A novel helper-dependent adenovirus-based cell culture model for Hepatitis C virus replication and production
- Equal contributors
1 State Key Laboratory of Pathogen and Biosecurity, Beijing Institute of Microbiology and Epidemiology, Beijing, China
2 Laboratory Animal Center of the Academy of Military Medical Science, Beijing, China
3 College of Life Sciences & Bioengineering, Beijing Jiaotong University, Beijing, China
Virology Journal 2013, 10:273 doi:10.1186/1743-422X-10-273Published: 30 August 2013
By using the hepatitis C virus (HCV) genotype 2a JFH-1 or its chimeric strains, a HCV infection system has been previously developed through several methods– such as in vitro-transcribed JFH1-RNA transfection or stable transfection of the JFH1 cDNA into human hepatoma Huh-7 cell line or its derivatives. However, other reliable methods for delivery of the HCV genome into cells are still worth trying. The helper-dependent adenovirus (HDAd) is devoid of all viral coding sequences and has a package capacity of 37 kb, which is suitably large for the delivery of the HCV genome. Here we report a new method for delivery of the HCV genome into Huh-7 and HepG2 cells by using the HDAd vector.
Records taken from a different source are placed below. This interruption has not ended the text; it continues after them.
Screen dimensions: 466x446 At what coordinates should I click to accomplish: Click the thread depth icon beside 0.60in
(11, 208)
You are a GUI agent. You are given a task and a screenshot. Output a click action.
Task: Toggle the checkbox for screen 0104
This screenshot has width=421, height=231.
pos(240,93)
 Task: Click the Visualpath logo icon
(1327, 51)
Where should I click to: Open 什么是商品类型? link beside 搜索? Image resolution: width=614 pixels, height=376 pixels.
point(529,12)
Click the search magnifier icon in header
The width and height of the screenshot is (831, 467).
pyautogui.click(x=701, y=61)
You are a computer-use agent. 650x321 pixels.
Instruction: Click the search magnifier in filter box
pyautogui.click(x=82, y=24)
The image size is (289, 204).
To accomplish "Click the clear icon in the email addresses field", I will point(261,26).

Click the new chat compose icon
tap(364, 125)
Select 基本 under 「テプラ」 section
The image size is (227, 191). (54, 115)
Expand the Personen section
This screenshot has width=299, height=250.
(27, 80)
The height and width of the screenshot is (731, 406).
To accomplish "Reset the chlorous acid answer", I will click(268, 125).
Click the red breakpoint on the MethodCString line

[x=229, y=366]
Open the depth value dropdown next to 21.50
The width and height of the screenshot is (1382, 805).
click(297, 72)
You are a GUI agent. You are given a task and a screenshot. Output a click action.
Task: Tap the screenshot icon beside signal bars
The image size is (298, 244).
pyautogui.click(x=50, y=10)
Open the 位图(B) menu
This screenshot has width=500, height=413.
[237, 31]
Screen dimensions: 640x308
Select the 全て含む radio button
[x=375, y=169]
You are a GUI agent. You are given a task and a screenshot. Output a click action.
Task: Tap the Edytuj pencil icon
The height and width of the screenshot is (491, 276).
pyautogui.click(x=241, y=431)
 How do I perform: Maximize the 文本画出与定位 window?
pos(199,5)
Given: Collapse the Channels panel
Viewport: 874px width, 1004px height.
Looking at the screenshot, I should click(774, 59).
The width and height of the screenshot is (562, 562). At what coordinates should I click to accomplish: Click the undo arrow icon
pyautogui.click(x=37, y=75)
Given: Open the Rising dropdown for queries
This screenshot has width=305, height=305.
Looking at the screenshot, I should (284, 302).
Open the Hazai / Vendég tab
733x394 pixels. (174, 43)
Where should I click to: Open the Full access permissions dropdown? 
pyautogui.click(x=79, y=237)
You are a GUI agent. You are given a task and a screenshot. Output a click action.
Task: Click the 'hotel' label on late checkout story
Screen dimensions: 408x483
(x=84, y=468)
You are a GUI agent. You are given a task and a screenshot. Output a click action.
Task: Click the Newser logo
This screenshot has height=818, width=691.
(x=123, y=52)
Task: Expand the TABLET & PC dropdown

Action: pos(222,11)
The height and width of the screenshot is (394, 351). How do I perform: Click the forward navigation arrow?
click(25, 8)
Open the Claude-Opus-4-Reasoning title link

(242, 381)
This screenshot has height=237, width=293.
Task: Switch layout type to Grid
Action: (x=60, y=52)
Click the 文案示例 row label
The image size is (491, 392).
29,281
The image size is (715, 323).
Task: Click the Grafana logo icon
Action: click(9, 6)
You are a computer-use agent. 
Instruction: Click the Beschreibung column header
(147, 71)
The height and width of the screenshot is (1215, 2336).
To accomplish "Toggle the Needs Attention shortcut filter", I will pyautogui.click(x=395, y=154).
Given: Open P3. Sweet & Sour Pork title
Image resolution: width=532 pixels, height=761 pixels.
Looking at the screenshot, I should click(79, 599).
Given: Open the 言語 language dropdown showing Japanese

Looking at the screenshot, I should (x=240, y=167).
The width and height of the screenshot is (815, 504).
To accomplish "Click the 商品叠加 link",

Our results demonstrated that the infection of Huh-7 cells with the HDAdJFH1 virus led to efficient HCV replication and virion production. We found that the HCV viral RNA levels could reach 107 copies per milliliter (ml) in the culture medium. HDAdJFH1-infected Huh-7 cells could be cultured for 8 passages with the culture medium remaining infectious for naïve Huh-7 cells throughout this period. This infection system proved effective for evaluating the anti-HCV effects of IFN-α in Huh-7 cells. Co-infection of HepG2 cells with the HDAdJFH1 and HDAdmiR-122 virus also resulted in HCV expression and replication.
This is the first report of an HDAd-based strategy for HCV replication and production in vitro.